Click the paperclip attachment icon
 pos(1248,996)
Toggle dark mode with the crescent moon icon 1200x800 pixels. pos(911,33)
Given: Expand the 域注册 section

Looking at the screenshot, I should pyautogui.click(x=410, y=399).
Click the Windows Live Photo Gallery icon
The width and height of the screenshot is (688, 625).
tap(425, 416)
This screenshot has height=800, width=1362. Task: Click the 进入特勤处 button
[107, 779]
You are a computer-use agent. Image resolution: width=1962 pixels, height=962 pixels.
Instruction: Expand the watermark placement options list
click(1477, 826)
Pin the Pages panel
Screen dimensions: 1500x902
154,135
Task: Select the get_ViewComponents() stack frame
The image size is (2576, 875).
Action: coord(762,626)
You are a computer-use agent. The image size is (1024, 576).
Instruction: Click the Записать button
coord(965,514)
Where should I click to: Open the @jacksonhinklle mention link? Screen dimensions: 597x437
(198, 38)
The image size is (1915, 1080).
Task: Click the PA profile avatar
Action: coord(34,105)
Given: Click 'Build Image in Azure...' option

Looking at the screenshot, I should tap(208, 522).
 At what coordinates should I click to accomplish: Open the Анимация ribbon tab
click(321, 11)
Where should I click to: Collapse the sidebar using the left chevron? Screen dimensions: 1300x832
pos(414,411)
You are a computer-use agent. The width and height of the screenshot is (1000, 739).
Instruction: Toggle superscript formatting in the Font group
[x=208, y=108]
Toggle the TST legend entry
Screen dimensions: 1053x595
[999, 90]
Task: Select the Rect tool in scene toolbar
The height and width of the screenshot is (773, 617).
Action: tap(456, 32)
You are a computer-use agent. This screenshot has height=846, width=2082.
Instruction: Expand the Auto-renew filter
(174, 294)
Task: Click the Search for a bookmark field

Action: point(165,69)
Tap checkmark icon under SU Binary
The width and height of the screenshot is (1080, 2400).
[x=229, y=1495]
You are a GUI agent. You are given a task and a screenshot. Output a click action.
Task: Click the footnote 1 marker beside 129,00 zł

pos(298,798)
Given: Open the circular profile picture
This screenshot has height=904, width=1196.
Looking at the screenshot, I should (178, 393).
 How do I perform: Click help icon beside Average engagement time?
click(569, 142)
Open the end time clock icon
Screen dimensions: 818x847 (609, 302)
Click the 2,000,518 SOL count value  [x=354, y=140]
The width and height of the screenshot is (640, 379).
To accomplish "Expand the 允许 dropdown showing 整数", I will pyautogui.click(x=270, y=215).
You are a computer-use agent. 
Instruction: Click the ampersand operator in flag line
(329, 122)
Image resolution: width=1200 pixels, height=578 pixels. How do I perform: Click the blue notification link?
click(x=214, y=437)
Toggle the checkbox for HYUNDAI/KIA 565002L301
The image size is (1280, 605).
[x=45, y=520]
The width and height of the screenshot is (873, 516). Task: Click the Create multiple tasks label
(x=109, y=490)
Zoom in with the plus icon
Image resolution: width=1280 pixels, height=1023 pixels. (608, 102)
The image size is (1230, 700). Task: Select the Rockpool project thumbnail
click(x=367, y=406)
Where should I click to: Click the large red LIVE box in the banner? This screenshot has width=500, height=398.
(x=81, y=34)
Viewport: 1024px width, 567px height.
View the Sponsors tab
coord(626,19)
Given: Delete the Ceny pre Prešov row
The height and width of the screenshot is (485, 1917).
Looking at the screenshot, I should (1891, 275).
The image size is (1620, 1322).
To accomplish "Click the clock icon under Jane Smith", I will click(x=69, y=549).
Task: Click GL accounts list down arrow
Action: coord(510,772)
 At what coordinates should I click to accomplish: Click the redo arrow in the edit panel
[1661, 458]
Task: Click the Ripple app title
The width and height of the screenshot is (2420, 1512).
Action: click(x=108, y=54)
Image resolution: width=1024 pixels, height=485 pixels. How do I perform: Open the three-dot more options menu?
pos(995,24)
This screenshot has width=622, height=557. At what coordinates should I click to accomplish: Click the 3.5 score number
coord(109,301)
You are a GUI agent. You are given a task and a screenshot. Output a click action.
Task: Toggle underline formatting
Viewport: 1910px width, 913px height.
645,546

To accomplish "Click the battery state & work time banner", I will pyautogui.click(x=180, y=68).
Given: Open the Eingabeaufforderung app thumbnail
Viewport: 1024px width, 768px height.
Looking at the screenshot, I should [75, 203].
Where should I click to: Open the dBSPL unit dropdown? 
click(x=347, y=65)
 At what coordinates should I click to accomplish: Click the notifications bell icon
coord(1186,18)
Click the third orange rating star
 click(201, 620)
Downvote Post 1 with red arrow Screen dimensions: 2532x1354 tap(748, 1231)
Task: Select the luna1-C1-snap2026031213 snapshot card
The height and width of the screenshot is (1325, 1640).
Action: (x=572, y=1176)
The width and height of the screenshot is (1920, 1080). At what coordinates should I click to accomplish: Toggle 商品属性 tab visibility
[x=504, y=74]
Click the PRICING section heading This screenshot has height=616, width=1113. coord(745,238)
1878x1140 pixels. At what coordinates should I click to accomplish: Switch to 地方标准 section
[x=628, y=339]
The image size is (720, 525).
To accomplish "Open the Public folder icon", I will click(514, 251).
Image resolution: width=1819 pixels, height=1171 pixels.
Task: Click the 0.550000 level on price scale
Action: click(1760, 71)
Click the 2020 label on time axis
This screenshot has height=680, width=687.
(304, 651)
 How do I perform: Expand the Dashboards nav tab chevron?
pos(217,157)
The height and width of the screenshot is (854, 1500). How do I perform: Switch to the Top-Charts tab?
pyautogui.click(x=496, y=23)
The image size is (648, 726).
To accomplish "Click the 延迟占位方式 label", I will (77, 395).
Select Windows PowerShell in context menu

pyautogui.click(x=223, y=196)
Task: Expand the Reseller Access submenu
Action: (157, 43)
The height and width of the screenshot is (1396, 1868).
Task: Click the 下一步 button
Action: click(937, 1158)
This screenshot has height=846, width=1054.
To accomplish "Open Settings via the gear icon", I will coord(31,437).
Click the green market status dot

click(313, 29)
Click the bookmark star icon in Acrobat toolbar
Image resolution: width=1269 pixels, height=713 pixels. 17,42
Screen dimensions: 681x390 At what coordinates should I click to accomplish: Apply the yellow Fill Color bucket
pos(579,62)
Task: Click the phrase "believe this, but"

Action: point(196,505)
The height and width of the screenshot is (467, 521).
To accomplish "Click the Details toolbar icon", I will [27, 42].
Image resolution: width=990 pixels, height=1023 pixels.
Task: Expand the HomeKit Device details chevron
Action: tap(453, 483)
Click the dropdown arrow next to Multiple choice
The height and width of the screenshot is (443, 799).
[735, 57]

## Brief
Go through the records and set each one down again, unchanged.

## Answer to this problem
Click the paperclip attachment icon
 pos(1248,996)
Toggle dark mode with the crescent moon icon 1200x800 pixels. pos(911,33)
Given: Expand the 域注册 section

Looking at the screenshot, I should pyautogui.click(x=410, y=399).
Click the Windows Live Photo Gallery icon
The width and height of the screenshot is (688, 625).
tap(425, 416)
This screenshot has height=800, width=1362. Task: Click the 进入特勤处 button
[107, 779]
You are a computer-use agent. Image resolution: width=1962 pixels, height=962 pixels.
Instruction: Expand the watermark placement options list
click(1477, 826)
Pin the Pages panel
Screen dimensions: 1500x902
154,135
Task: Select the get_ViewComponents() stack frame
The image size is (2576, 875).
Action: coord(762,626)
You are a computer-use agent. The image size is (1024, 576).
Instruction: Click the Записать button
coord(965,514)
Where should I click to: Open the @jacksonhinklle mention link? Screen dimensions: 597x437
(198, 38)
The image size is (1915, 1080).
Task: Click the PA profile avatar
Action: coord(34,105)
Given: Click 'Build Image in Azure...' option

Looking at the screenshot, I should tap(208, 522).
 At what coordinates should I click to accomplish: Open the Анимация ribbon tab
click(321, 11)
Where should I click to: Collapse the sidebar using the left chevron? Screen dimensions: 1300x832
pos(414,411)
You are a computer-use agent. The width and height of the screenshot is (1000, 739).
Instruction: Toggle superscript formatting in the Font group
[x=208, y=108]
Toggle the TST legend entry
Screen dimensions: 1053x595
[999, 90]
Task: Select the Rect tool in scene toolbar
The height and width of the screenshot is (773, 617).
Action: tap(456, 32)
You are a computer-use agent. This screenshot has height=846, width=2082.
Instruction: Expand the Auto-renew filter
(174, 294)
Task: Click the Search for a bookmark field

Action: point(165,69)
Tap checkmark icon under SU Binary
The width and height of the screenshot is (1080, 2400).
[x=229, y=1495]
You are a GUI agent. You are given a task and a screenshot. Output a click action.
Task: Click the footnote 1 marker beside 129,00 zł

pos(298,798)
Given: Open the circular profile picture
This screenshot has height=904, width=1196.
Looking at the screenshot, I should (178, 393).
 How do I perform: Click help icon beside Average engagement time?
click(569, 142)
Open the end time clock icon
Screen dimensions: 818x847 (609, 302)
Click the 2,000,518 SOL count value  [x=354, y=140]
The width and height of the screenshot is (640, 379).
To accomplish "Expand the 允许 dropdown showing 整数", I will pyautogui.click(x=270, y=215).
You are a computer-use agent. 
Instruction: Click the ampersand operator in flag line
(329, 122)
Image resolution: width=1200 pixels, height=578 pixels. How do I perform: Click the blue notification link?
click(x=214, y=437)
Toggle the checkbox for HYUNDAI/KIA 565002L301
The image size is (1280, 605).
[x=45, y=520]
The width and height of the screenshot is (873, 516). Task: Click the Create multiple tasks label
(x=109, y=490)
Zoom in with the plus icon
Image resolution: width=1280 pixels, height=1023 pixels. (608, 102)
The image size is (1230, 700). Task: Select the Rockpool project thumbnail
click(x=367, y=406)
Where should I click to: Click the large red LIVE box in the banner? This screenshot has width=500, height=398.
(x=81, y=34)
Viewport: 1024px width, 567px height.
View the Sponsors tab
coord(626,19)
Given: Delete the Ceny pre Prešov row
The height and width of the screenshot is (485, 1917).
Looking at the screenshot, I should (1891, 275).
The image size is (1620, 1322).
To accomplish "Click the clock icon under Jane Smith", I will click(x=69, y=549).
Task: Click GL accounts list down arrow
Action: coord(510,772)
 At what coordinates should I click to accomplish: Click the redo arrow in the edit panel
[1661, 458]
Task: Click the Ripple app title
The width and height of the screenshot is (2420, 1512).
Action: click(x=108, y=54)
Image resolution: width=1024 pixels, height=485 pixels. How do I perform: Open the three-dot more options menu?
pos(995,24)
This screenshot has width=622, height=557. At what coordinates should I click to accomplish: Click the 3.5 score number
coord(109,301)
You are a GUI agent. You are given a task and a screenshot. Output a click action.
Task: Toggle underline formatting
Viewport: 1910px width, 913px height.
645,546

To accomplish "Click the battery state & work time banner", I will pyautogui.click(x=180, y=68).
Given: Open the Eingabeaufforderung app thumbnail
Viewport: 1024px width, 768px height.
Looking at the screenshot, I should [75, 203].
Where should I click to: Open the dBSPL unit dropdown? 
click(x=347, y=65)
 At what coordinates should I click to accomplish: Click the notifications bell icon
coord(1186,18)
Click the third orange rating star
 click(201, 620)
Downvote Post 1 with red arrow Screen dimensions: 2532x1354 tap(748, 1231)
Task: Select the luna1-C1-snap2026031213 snapshot card
The height and width of the screenshot is (1325, 1640).
Action: (x=572, y=1176)
The width and height of the screenshot is (1920, 1080). At what coordinates should I click to accomplish: Toggle 商品属性 tab visibility
[x=504, y=74]
Click the PRICING section heading This screenshot has height=616, width=1113. coord(745,238)
1878x1140 pixels. At what coordinates should I click to accomplish: Switch to 地方标准 section
[x=628, y=339]
The image size is (720, 525).
To accomplish "Open the Public folder icon", I will click(514, 251).
Image resolution: width=1819 pixels, height=1171 pixels.
Task: Click the 0.550000 level on price scale
Action: click(1760, 71)
Click the 2020 label on time axis
This screenshot has height=680, width=687.
(304, 651)
 How do I perform: Expand the Dashboards nav tab chevron?
pos(217,157)
The height and width of the screenshot is (854, 1500). How do I perform: Switch to the Top-Charts tab?
pyautogui.click(x=496, y=23)
The image size is (648, 726).
To accomplish "Click the 延迟占位方式 label", I will (77, 395).
Select Windows PowerShell in context menu

pyautogui.click(x=223, y=196)
Task: Expand the Reseller Access submenu
Action: (157, 43)
The height and width of the screenshot is (1396, 1868).
Task: Click the 下一步 button
Action: click(937, 1158)
This screenshot has height=846, width=1054.
To accomplish "Open Settings via the gear icon", I will coord(31,437).
Click the green market status dot

click(313, 29)
Click the bookmark star icon in Acrobat toolbar
Image resolution: width=1269 pixels, height=713 pixels. 17,42
Screen dimensions: 681x390 At what coordinates should I click to accomplish: Apply the yellow Fill Color bucket
pos(579,62)
Task: Click the phrase "believe this, but"

Action: point(196,505)
The height and width of the screenshot is (467, 521).
To accomplish "Click the Details toolbar icon", I will [27, 42].
Image resolution: width=990 pixels, height=1023 pixels.
Task: Expand the HomeKit Device details chevron
Action: tap(453, 483)
Click the dropdown arrow next to Multiple choice
The height and width of the screenshot is (443, 799).
[735, 57]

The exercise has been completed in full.